En política nada es tan peligroso como enfrentarse a ella, pero existe un peligro aún mayor: creer que podemos vivir al margen de sus consecuencias. La indiferencia, aunque parezca una posición neutral, nunca lo es. Cuando una sociedad abandona el espacio público, otros ocupan ese vacío y deciden por todos.
Mientras reflexionaba sobre este concepto, encontré una frase atribuida a Albert Einstein que encierra una profunda reflexión: “El mundo es un lugar peligroso para vivir, no por quienes hacen el mal, sino por quienes observan sin hacer nada”.
Más allá de la discusión sobre su autoría exacta, la idea contiene una verdad que la historia confirma una y otra vez. El caso cubano es un ejemplo doloroso de esa realidad. Durante décadas, muchos ciudadanos creyeron que la política era un asunto exclusivo de gobernantes, dirigentes o ideólogos.

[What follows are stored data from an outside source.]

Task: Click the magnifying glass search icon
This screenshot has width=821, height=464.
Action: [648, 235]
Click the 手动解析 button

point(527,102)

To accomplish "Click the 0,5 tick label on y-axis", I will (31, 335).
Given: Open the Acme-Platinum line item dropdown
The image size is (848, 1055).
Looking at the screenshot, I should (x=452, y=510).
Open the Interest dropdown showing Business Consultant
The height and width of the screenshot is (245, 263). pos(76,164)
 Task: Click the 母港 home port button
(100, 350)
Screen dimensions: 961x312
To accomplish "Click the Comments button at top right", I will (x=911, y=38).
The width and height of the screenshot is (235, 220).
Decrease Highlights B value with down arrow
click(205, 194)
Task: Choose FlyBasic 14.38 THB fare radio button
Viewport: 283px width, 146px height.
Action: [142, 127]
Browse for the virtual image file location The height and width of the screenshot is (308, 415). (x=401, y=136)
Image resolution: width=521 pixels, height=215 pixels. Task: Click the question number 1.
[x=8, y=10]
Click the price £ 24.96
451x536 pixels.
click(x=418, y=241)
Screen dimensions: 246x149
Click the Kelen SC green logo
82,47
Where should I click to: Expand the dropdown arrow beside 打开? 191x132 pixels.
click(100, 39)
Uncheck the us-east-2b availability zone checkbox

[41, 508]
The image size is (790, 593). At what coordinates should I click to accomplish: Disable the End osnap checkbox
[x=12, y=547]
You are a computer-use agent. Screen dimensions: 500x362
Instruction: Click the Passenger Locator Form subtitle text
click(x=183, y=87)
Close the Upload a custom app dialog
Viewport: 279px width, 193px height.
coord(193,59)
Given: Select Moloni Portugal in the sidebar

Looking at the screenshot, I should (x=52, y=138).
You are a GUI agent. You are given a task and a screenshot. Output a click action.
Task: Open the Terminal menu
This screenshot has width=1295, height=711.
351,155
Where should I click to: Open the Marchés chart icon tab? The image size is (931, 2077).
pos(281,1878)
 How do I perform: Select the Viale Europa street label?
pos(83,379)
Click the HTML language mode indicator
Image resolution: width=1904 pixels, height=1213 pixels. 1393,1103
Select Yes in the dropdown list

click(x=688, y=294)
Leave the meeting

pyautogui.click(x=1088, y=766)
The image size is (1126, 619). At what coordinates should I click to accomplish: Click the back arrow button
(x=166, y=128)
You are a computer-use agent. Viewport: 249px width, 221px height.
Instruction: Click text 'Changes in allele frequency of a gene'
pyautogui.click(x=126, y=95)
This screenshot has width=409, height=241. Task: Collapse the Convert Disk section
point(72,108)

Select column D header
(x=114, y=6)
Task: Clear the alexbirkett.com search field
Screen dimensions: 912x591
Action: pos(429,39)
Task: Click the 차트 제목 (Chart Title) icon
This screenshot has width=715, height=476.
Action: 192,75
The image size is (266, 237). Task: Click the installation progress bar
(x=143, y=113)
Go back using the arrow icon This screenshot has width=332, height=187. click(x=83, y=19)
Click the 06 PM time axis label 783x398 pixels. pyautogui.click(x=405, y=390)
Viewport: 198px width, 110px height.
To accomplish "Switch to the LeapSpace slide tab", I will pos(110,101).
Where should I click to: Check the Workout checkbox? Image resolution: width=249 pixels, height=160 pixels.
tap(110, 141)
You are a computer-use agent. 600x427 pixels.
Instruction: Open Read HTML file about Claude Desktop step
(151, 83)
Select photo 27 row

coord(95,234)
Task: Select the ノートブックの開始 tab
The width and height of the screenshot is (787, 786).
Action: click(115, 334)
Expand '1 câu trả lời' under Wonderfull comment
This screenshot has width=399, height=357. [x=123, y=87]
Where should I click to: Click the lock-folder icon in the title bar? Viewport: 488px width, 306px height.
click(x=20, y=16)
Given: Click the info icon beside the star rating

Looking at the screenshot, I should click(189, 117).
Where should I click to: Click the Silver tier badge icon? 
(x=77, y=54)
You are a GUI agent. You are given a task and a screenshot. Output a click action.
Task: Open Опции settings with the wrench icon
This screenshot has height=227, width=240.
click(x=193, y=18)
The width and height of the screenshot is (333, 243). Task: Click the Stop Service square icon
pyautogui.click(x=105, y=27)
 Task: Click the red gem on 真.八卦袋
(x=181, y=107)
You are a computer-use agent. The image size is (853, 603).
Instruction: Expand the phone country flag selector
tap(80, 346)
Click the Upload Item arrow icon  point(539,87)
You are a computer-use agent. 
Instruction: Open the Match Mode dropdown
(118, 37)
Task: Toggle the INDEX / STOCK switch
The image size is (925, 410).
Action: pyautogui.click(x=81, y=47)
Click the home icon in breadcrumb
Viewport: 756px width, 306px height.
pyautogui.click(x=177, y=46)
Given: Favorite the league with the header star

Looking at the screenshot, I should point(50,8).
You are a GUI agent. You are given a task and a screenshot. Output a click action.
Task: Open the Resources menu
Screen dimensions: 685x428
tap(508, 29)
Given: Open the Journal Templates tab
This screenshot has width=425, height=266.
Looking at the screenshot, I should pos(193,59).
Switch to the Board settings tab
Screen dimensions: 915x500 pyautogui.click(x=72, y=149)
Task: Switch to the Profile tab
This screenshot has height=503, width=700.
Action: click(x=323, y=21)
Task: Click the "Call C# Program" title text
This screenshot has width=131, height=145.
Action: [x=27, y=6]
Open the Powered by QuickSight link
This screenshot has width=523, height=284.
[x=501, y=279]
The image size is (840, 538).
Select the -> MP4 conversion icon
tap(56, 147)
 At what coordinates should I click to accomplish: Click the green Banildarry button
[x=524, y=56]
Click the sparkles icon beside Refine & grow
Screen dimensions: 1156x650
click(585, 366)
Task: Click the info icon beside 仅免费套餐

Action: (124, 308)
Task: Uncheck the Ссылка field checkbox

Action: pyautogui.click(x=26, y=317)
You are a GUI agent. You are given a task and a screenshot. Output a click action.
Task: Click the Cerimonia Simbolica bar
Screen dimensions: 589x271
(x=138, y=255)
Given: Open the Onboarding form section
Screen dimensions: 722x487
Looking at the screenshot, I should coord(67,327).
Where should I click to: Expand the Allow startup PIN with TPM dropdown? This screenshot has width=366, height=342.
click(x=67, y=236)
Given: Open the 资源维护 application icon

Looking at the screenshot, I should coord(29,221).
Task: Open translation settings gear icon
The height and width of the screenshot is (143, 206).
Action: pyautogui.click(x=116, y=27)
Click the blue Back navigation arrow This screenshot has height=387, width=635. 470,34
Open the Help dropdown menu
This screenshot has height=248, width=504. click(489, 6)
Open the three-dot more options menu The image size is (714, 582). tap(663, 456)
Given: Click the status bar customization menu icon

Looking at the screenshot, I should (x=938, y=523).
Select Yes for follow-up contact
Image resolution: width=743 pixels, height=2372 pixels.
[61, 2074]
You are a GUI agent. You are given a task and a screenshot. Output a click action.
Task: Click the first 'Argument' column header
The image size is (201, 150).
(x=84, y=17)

Pensaron que mientras pudieran resolver los problemas del día a día, mantenerse alejados era una forma de protegerse. Sin embargo, la política nunca permaneció fuera de sus hogares; entró por la puerta de cada familia y terminó decidiendo sobre sus vidas.
El costo de la indiferencia política en Cuba
La política decidió qué podían expresar, qué información podían recibir, qué oportunidades tenían sus hijos, qué podían emprender y hasta cómo imaginar el futuro. La política que muchos ignoraron terminó organizando cada aspecto de su existencia.
Una de las grandes construcciones del sistema cubano fue presentar como un Estado revolucionario lo que en realidad terminó siendo la concentración del poder alrededor de un caudillo.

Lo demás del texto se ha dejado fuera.